### DATA SHOWN
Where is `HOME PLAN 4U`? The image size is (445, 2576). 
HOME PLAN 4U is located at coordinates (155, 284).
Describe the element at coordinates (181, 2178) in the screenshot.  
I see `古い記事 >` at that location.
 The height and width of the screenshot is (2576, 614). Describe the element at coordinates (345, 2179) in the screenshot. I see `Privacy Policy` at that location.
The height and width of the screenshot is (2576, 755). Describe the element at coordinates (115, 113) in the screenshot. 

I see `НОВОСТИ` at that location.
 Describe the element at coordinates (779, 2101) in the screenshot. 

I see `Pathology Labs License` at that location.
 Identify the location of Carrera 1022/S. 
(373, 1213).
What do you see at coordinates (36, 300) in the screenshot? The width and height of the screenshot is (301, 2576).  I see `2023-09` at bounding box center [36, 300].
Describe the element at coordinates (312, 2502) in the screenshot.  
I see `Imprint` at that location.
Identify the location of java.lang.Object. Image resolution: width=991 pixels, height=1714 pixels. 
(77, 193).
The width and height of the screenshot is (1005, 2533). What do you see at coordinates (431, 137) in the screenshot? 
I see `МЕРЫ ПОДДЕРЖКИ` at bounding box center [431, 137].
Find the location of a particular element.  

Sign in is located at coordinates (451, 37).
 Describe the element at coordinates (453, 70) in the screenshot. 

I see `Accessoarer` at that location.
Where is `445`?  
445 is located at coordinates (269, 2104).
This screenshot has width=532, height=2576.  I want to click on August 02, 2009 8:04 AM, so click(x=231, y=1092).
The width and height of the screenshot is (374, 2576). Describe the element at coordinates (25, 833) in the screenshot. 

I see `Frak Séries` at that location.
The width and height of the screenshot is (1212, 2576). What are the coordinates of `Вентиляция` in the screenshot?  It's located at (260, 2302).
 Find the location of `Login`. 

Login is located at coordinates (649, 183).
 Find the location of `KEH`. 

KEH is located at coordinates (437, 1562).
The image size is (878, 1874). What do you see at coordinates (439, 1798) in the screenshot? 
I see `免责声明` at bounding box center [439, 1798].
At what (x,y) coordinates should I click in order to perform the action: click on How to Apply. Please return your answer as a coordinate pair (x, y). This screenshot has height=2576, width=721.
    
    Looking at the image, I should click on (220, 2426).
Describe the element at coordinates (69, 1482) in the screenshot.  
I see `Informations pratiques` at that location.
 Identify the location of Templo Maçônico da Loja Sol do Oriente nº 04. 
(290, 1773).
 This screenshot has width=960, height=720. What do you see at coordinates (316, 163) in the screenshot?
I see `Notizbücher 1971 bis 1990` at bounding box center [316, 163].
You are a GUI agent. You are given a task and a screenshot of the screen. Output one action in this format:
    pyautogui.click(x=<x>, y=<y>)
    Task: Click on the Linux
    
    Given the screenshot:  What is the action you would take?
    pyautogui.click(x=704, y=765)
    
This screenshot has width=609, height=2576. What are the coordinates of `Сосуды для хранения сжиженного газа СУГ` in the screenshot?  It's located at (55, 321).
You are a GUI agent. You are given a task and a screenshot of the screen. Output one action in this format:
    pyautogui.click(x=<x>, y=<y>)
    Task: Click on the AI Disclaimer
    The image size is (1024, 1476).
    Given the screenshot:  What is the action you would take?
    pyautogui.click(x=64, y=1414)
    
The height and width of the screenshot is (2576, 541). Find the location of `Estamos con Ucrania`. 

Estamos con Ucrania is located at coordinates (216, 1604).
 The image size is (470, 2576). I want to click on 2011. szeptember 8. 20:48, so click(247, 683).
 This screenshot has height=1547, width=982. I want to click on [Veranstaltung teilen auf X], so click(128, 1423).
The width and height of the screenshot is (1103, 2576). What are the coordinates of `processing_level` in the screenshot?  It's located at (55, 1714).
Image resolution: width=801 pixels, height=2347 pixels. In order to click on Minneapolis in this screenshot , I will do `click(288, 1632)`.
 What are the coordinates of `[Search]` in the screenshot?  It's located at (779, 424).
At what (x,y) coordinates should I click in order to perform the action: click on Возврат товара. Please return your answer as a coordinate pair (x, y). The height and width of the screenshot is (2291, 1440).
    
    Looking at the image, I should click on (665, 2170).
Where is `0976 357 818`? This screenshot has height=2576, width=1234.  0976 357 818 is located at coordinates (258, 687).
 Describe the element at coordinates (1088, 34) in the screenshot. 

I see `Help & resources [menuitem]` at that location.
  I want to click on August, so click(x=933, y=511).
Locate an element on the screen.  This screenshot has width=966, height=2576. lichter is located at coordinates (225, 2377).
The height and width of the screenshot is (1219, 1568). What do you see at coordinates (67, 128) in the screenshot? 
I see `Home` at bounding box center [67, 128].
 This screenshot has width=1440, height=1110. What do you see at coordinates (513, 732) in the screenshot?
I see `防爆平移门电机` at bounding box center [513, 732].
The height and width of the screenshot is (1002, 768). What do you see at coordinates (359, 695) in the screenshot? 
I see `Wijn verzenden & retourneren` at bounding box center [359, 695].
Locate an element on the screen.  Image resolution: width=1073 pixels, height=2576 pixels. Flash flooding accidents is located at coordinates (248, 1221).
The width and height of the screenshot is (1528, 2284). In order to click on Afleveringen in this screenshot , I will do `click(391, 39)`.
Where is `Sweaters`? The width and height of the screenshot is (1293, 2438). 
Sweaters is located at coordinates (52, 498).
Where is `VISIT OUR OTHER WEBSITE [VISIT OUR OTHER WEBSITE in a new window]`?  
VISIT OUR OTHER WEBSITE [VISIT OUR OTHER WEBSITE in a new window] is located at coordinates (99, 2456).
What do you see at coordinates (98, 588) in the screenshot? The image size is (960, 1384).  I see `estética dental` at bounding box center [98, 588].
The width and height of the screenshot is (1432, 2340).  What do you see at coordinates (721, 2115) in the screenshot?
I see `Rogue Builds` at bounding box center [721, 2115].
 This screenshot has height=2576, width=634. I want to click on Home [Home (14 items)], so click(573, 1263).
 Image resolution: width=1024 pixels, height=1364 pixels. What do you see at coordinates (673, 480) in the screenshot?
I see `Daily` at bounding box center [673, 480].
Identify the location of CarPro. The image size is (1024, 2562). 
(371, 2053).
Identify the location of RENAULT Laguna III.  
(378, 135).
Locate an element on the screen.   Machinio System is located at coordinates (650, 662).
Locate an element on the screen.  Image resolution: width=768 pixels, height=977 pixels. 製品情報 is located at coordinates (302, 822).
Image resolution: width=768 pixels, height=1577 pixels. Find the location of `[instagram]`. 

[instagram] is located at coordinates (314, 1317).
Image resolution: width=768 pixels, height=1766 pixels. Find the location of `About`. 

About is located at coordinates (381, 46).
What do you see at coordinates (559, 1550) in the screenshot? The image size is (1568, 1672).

### PROBLEM STATEMENT
Could you update the items above by replacing "Identify the location of" with "Locate" wherever it appears, leaving everything else as it is?

### OUTPUT BELOW
Where is `HOME PLAN 4U`? The image size is (445, 2576). 
HOME PLAN 4U is located at coordinates (155, 284).
Describe the element at coordinates (181, 2178) in the screenshot.  
I see `古い記事 >` at that location.
 The height and width of the screenshot is (2576, 614). Describe the element at coordinates (345, 2179) in the screenshot. I see `Privacy Policy` at that location.
The height and width of the screenshot is (2576, 755). Describe the element at coordinates (115, 113) in the screenshot. 

I see `НОВОСТИ` at that location.
 Describe the element at coordinates (779, 2101) in the screenshot. 

I see `Pathology Labs License` at that location.
 Locate Carrera 1022/S. 
(373, 1213).
What do you see at coordinates (36, 300) in the screenshot? The width and height of the screenshot is (301, 2576).  I see `2023-09` at bounding box center [36, 300].
Describe the element at coordinates (312, 2502) in the screenshot.  
I see `Imprint` at that location.
Locate java.lang.Object. Image resolution: width=991 pixels, height=1714 pixels. 
(77, 193).
The width and height of the screenshot is (1005, 2533). What do you see at coordinates (431, 137) in the screenshot? 
I see `МЕРЫ ПОДДЕРЖКИ` at bounding box center [431, 137].
Find the location of a particular element.  

Sign in is located at coordinates (451, 37).
 Describe the element at coordinates (453, 70) in the screenshot. 

I see `Accessoarer` at that location.
Where is `445`?  
445 is located at coordinates (269, 2104).
This screenshot has width=532, height=2576.  I want to click on August 02, 2009 8:04 AM, so click(x=231, y=1092).
The width and height of the screenshot is (374, 2576). Describe the element at coordinates (25, 833) in the screenshot. 

I see `Frak Séries` at that location.
The width and height of the screenshot is (1212, 2576). What are the coordinates of `Вентиляция` in the screenshot?  It's located at (260, 2302).
 Find the location of `Login`. 

Login is located at coordinates (649, 183).
 Find the location of `KEH`. 

KEH is located at coordinates (437, 1562).
The image size is (878, 1874). What do you see at coordinates (439, 1798) in the screenshot? 
I see `免责声明` at bounding box center [439, 1798].
At what (x,y) coordinates should I click in order to perform the action: click on How to Apply. Please return your answer as a coordinate pair (x, y). This screenshot has height=2576, width=721.
    
    Looking at the image, I should click on (220, 2426).
Describe the element at coordinates (69, 1482) in the screenshot.  
I see `Informations pratiques` at that location.
 Locate Templo Maçônico da Loja Sol do Oriente nº 04. 
(290, 1773).
 This screenshot has width=960, height=720. What do you see at coordinates (316, 163) in the screenshot?
I see `Notizbücher 1971 bis 1990` at bounding box center [316, 163].
You are a GUI agent. You are given a task and a screenshot of the screen. Output one action in this format:
    pyautogui.click(x=<x>, y=<y>)
    Task: Click on the Linux
    
    Given the screenshot:  What is the action you would take?
    pyautogui.click(x=704, y=765)
    
This screenshot has width=609, height=2576. What are the coordinates of `Сосуды для хранения сжиженного газа СУГ` in the screenshot?  It's located at (55, 321).
You are a GUI agent. You are given a task and a screenshot of the screen. Output one action in this format:
    pyautogui.click(x=<x>, y=<y>)
    Task: Click on the AI Disclaimer
    The image size is (1024, 1476).
    Given the screenshot:  What is the action you would take?
    pyautogui.click(x=64, y=1414)
    
The height and width of the screenshot is (2576, 541). Find the location of `Estamos con Ucrania`. 

Estamos con Ucrania is located at coordinates (216, 1604).
 The image size is (470, 2576). I want to click on 2011. szeptember 8. 20:48, so click(247, 683).
 This screenshot has height=1547, width=982. I want to click on [Veranstaltung teilen auf X], so click(128, 1423).
The width and height of the screenshot is (1103, 2576). What are the coordinates of `processing_level` in the screenshot?  It's located at (55, 1714).
Image resolution: width=801 pixels, height=2347 pixels. In order to click on Minneapolis in this screenshot , I will do `click(288, 1632)`.
 What are the coordinates of `[Search]` in the screenshot?  It's located at (779, 424).
At what (x,y) coordinates should I click in order to perform the action: click on Возврат товара. Please return your answer as a coordinate pair (x, y). The height and width of the screenshot is (2291, 1440).
    
    Looking at the image, I should click on (665, 2170).
Where is `0976 357 818`? This screenshot has height=2576, width=1234.  0976 357 818 is located at coordinates (258, 687).
 Describe the element at coordinates (1088, 34) in the screenshot. 

I see `Help & resources [menuitem]` at that location.
  I want to click on August, so click(x=933, y=511).
Locate an element on the screen.  This screenshot has width=966, height=2576. lichter is located at coordinates (225, 2377).
The height and width of the screenshot is (1219, 1568). What do you see at coordinates (67, 128) in the screenshot? 
I see `Home` at bounding box center [67, 128].
 This screenshot has width=1440, height=1110. What do you see at coordinates (513, 732) in the screenshot?
I see `防爆平移门电机` at bounding box center [513, 732].
The height and width of the screenshot is (1002, 768). What do you see at coordinates (359, 695) in the screenshot? 
I see `Wijn verzenden & retourneren` at bounding box center [359, 695].
Locate an element on the screen.  Image resolution: width=1073 pixels, height=2576 pixels. Flash flooding accidents is located at coordinates (248, 1221).
The width and height of the screenshot is (1528, 2284). In order to click on Afleveringen in this screenshot , I will do `click(391, 39)`.
Where is `Sweaters`? The width and height of the screenshot is (1293, 2438). 
Sweaters is located at coordinates (52, 498).
Where is `VISIT OUR OTHER WEBSITE [VISIT OUR OTHER WEBSITE in a new window]`?  
VISIT OUR OTHER WEBSITE [VISIT OUR OTHER WEBSITE in a new window] is located at coordinates (99, 2456).
What do you see at coordinates (98, 588) in the screenshot? The image size is (960, 1384).  I see `estética dental` at bounding box center [98, 588].
The width and height of the screenshot is (1432, 2340).  What do you see at coordinates (721, 2115) in the screenshot?
I see `Rogue Builds` at bounding box center [721, 2115].
 This screenshot has height=2576, width=634. I want to click on Home [Home (14 items)], so click(573, 1263).
 Image resolution: width=1024 pixels, height=1364 pixels. What do you see at coordinates (673, 480) in the screenshot?
I see `Daily` at bounding box center [673, 480].
Locate CarPro. The image size is (1024, 2562). 
(371, 2053).
Locate RENAULT Laguna III.  
(378, 135).
Locate an element on the screen.   Machinio System is located at coordinates (650, 662).
Locate an element on the screen.  Image resolution: width=768 pixels, height=977 pixels. 製品情報 is located at coordinates (302, 822).
Image resolution: width=768 pixels, height=1577 pixels. Find the location of `[instagram]`. 

[instagram] is located at coordinates (314, 1317).
Image resolution: width=768 pixels, height=1766 pixels. Find the location of `About`. 

About is located at coordinates (381, 46).
What do you see at coordinates (559, 1550) in the screenshot? The image size is (1568, 1672).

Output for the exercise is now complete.